NASA Astronaut Anil Menon to Discuss Upcoming Launch, Mission
There's something I need to say about watching someone prepare to leave Earth that just gets me every single time, no matter how many missions I've followed.
Think about this for a second: Anil Menon is right now, as you're reading this, training in the Neutral Buoyancy Lab in Houston, rehearsing movements he'll make 250 miles above our heads in an environment where the laws of physics feel like they're playing by different rules. We are literally watching someone prepare to step outside the protective shell of our atmosphere and work in the vacuum of space. And he's doing it methodically, scientifically, with the kind of precision that makes my spine tingle.

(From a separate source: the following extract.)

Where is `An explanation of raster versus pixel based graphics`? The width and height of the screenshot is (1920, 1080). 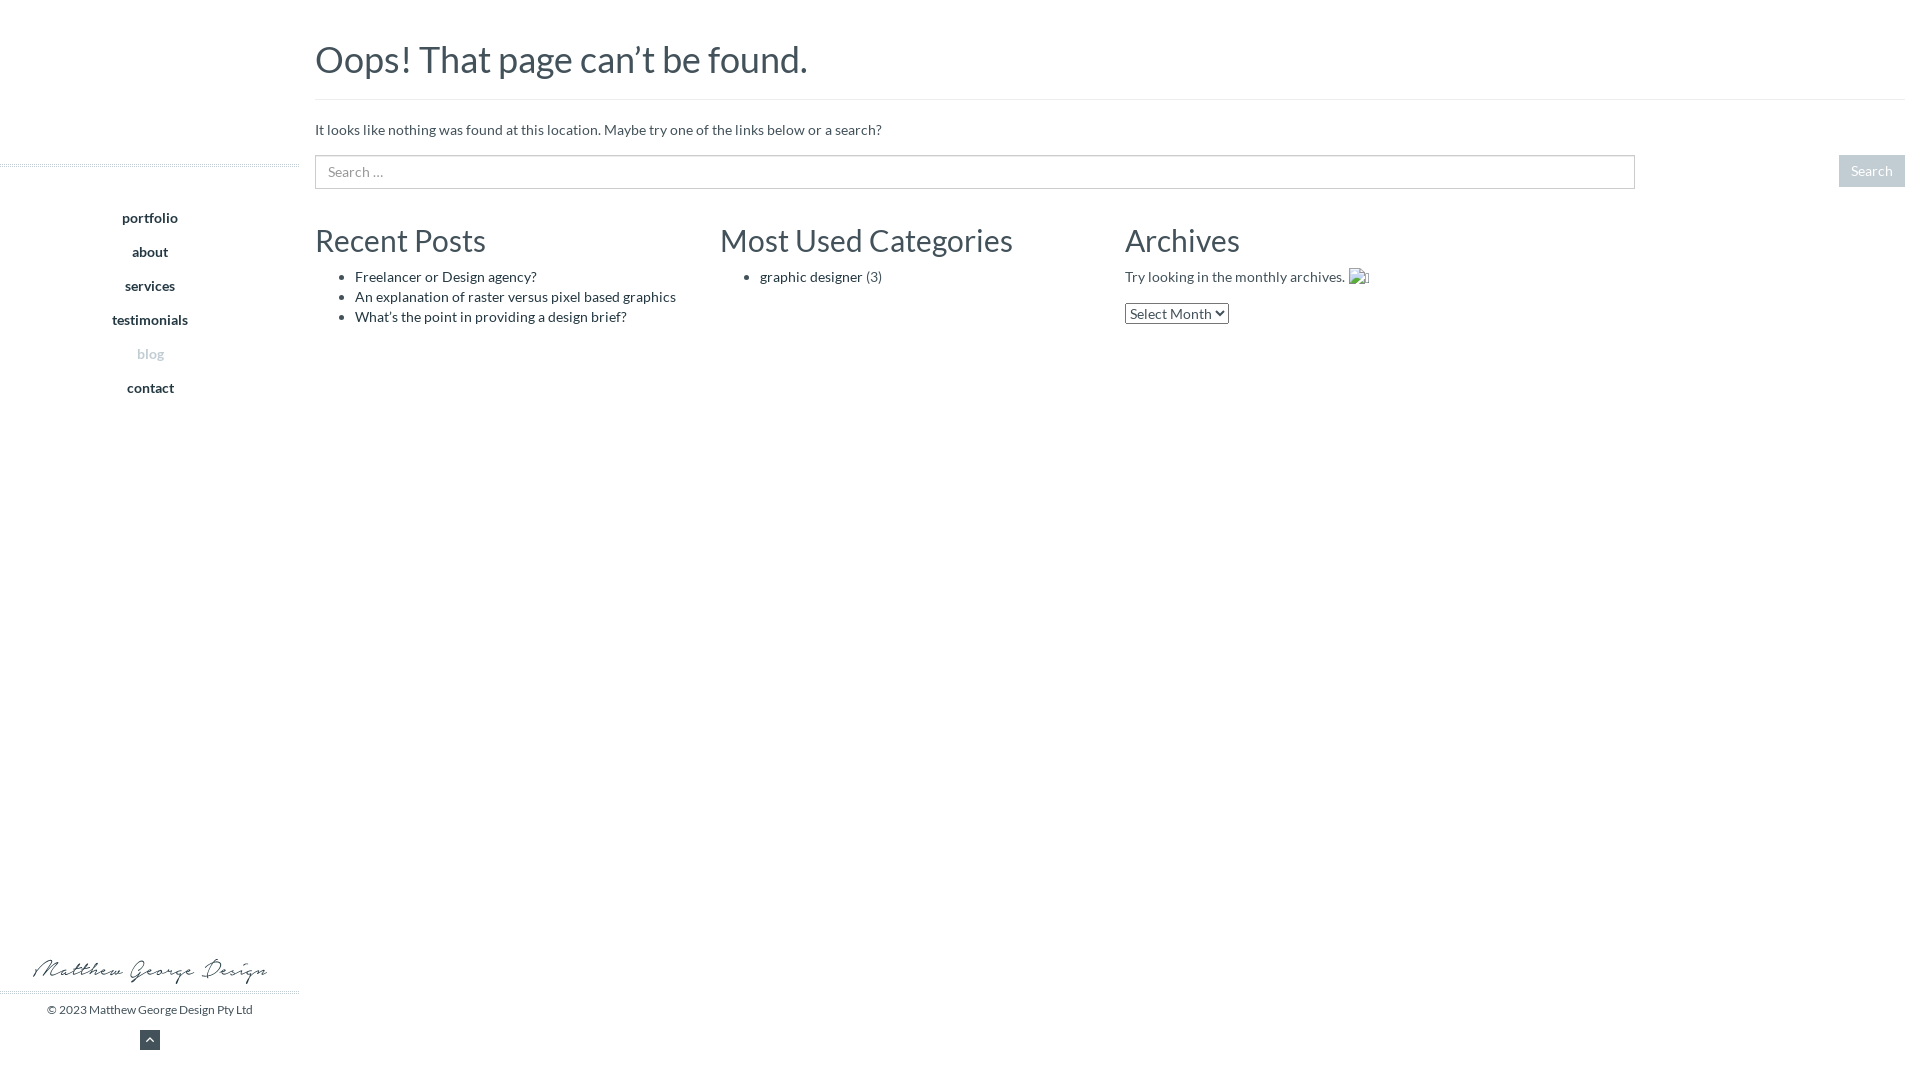
An explanation of raster versus pixel based graphics is located at coordinates (516, 296).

This isn't the stuff of imagination anymore—this is Wednesday afternoon training for a Tuesday afternoon launch.
What really strikes me is that we've normalized this. A human being is going to ride a rocket to orbit, spend eight months in a laboratory floating above our clouds, and return home like it's a business trip. Yet every time I think about the ISS orbiting overhead, I'm reminded that we've created this outpost, this permanence, in a realm that once belonged only to our dreams and telescopes. Menon and his crewmates—cosmonauts Dubrov and Kikina—they're not just conducting experiments. They're reminding us that Earth is one place among countless others, and we've begun to venture beyond it.
I genuinely believe that if every politician, every world leader, every person wrestling with petty divisions could float where Menon will float and see what he'll see, everything would change.